--- START Records supplied ---
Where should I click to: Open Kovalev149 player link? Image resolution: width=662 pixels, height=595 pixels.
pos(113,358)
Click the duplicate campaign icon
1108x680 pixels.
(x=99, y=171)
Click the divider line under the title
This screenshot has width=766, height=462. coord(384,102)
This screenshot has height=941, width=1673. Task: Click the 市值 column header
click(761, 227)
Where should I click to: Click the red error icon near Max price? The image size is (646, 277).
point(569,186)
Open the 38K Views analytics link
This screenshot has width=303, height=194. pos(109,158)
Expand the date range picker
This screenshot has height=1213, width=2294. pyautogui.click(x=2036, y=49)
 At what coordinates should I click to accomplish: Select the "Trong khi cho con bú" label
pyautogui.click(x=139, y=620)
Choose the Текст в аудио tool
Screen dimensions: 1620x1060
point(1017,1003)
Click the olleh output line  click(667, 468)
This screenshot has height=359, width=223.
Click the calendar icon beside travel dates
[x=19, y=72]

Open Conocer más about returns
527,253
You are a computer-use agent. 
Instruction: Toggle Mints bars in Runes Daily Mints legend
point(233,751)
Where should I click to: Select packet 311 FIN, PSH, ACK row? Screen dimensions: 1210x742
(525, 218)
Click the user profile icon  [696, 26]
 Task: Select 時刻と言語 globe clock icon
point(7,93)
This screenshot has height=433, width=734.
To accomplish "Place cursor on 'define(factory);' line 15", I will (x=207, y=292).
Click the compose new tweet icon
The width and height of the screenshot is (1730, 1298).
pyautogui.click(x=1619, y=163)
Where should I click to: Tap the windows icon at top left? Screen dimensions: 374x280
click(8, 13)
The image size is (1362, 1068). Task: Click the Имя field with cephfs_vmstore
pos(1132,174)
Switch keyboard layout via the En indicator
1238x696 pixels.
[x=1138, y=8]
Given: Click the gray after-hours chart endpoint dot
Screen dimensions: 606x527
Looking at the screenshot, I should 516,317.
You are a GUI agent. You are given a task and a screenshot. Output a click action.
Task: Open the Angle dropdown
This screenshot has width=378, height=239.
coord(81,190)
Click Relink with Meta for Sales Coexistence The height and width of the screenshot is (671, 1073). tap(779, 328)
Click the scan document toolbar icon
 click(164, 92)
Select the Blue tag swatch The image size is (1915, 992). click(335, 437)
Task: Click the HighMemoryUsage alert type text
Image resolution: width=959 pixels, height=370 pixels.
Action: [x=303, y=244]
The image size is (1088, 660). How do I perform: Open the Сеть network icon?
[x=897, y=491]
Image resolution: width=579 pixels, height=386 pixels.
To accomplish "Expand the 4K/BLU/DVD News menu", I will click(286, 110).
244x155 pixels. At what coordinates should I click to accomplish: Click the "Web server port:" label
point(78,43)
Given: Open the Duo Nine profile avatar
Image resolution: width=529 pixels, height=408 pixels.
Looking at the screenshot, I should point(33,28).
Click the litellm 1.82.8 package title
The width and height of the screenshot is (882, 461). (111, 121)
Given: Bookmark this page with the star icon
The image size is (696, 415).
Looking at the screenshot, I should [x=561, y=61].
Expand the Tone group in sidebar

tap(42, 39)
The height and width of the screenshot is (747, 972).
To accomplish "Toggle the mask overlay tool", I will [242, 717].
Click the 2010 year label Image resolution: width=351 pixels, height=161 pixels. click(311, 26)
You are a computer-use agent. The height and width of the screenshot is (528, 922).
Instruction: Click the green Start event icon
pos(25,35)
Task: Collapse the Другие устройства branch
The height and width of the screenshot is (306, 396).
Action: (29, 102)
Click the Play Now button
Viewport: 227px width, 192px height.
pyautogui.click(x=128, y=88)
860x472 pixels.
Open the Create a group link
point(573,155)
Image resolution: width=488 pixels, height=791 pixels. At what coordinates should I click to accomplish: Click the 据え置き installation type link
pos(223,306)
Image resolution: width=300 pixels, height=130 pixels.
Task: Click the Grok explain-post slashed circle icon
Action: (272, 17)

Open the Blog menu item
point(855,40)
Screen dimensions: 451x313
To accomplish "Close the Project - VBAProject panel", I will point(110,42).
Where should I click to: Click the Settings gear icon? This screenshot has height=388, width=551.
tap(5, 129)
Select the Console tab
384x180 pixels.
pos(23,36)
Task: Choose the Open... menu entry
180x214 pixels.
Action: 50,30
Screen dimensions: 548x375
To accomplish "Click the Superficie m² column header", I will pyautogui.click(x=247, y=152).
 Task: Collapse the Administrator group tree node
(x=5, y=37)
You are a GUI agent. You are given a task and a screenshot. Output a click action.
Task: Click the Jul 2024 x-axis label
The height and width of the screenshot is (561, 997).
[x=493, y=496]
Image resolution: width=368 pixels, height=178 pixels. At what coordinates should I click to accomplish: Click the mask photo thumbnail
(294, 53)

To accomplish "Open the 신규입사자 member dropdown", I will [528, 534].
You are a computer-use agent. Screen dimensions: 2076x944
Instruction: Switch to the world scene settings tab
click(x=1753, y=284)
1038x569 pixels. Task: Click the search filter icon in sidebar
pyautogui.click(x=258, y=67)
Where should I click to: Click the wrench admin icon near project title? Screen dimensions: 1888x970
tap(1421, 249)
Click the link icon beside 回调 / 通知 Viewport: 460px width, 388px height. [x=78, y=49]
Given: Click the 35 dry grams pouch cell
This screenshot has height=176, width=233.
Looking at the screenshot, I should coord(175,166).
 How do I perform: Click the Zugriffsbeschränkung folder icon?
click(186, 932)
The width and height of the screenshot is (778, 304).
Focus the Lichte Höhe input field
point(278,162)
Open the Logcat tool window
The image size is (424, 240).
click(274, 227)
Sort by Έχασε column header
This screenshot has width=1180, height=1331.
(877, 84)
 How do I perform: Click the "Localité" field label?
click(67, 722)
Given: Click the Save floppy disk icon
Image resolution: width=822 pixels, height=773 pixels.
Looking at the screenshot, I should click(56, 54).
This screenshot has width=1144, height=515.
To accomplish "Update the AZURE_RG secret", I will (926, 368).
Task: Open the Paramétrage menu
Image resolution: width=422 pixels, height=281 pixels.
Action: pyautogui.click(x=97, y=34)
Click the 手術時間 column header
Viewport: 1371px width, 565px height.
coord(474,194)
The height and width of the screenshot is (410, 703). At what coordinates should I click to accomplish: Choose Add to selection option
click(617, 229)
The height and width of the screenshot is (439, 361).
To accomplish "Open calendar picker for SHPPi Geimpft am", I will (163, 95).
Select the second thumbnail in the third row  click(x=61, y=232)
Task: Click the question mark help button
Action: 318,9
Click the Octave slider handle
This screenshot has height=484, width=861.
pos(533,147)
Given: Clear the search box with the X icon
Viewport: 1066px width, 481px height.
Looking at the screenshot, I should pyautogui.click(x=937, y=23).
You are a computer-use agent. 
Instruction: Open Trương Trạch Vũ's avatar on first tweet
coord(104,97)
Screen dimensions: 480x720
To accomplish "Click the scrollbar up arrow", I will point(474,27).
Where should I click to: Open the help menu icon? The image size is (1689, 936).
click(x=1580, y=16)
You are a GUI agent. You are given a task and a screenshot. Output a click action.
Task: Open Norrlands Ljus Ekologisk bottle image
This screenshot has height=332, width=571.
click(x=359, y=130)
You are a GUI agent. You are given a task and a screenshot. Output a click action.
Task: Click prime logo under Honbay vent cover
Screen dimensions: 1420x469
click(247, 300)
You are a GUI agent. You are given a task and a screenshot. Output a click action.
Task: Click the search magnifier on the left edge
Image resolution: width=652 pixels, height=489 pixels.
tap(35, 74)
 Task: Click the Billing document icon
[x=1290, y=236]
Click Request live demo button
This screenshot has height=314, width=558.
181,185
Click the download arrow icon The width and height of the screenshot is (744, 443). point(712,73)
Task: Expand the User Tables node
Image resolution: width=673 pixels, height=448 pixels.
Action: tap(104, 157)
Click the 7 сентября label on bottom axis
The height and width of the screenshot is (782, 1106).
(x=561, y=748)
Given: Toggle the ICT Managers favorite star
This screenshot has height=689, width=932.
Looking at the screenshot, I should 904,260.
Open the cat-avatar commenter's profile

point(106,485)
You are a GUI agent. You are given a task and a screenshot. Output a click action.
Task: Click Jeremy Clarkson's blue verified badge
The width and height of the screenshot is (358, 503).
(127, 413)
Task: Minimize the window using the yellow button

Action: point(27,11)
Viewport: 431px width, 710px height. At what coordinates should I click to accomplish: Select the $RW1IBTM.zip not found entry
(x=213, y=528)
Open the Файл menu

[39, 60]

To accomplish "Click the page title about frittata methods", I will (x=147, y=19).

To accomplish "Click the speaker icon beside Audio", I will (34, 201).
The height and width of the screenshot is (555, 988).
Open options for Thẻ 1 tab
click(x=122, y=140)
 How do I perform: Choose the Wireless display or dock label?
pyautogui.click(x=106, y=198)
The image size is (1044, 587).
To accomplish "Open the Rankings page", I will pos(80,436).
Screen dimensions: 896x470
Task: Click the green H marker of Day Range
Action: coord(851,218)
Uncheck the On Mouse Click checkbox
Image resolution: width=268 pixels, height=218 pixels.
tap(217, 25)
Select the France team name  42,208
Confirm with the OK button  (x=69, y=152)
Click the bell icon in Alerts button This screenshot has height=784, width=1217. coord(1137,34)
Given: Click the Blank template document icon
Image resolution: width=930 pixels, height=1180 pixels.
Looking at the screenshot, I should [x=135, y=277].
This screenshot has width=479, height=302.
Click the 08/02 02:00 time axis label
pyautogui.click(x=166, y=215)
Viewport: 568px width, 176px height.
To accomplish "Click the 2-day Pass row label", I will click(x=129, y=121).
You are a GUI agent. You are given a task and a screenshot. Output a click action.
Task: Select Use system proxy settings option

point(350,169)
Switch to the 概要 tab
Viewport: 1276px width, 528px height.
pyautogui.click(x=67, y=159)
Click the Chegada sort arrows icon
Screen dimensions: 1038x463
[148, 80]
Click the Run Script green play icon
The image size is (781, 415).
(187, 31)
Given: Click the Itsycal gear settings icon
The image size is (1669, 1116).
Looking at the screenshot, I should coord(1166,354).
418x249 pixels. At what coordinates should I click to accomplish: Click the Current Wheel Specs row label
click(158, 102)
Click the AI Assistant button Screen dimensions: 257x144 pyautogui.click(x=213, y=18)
--- END Records supplied ---
What the task asks
Copy the data from the line with "Viewport: 568px width, 176px height." through the end of the data, reproducing each line exactly.

Result of the exercise
Viewport: 568px width, 176px height.
To accomplish "Click the 2-day Pass row label", I will click(x=129, y=121).
You are a GUI agent. You are given a task and a screenshot. Output a click action.
Task: Select Use system proxy settings option

point(350,169)
Switch to the 概要 tab
Viewport: 1276px width, 528px height.
pyautogui.click(x=67, y=159)
Click the Chegada sort arrows icon
Screen dimensions: 1038x463
[148, 80]
Click the Run Script green play icon
The image size is (781, 415).
(187, 31)
Given: Click the Itsycal gear settings icon
The image size is (1669, 1116).
Looking at the screenshot, I should coord(1166,354).
418x249 pixels. At what coordinates should I click to accomplish: Click the Current Wheel Specs row label
click(158, 102)
Click the AI Assistant button Screen dimensions: 257x144 pyautogui.click(x=213, y=18)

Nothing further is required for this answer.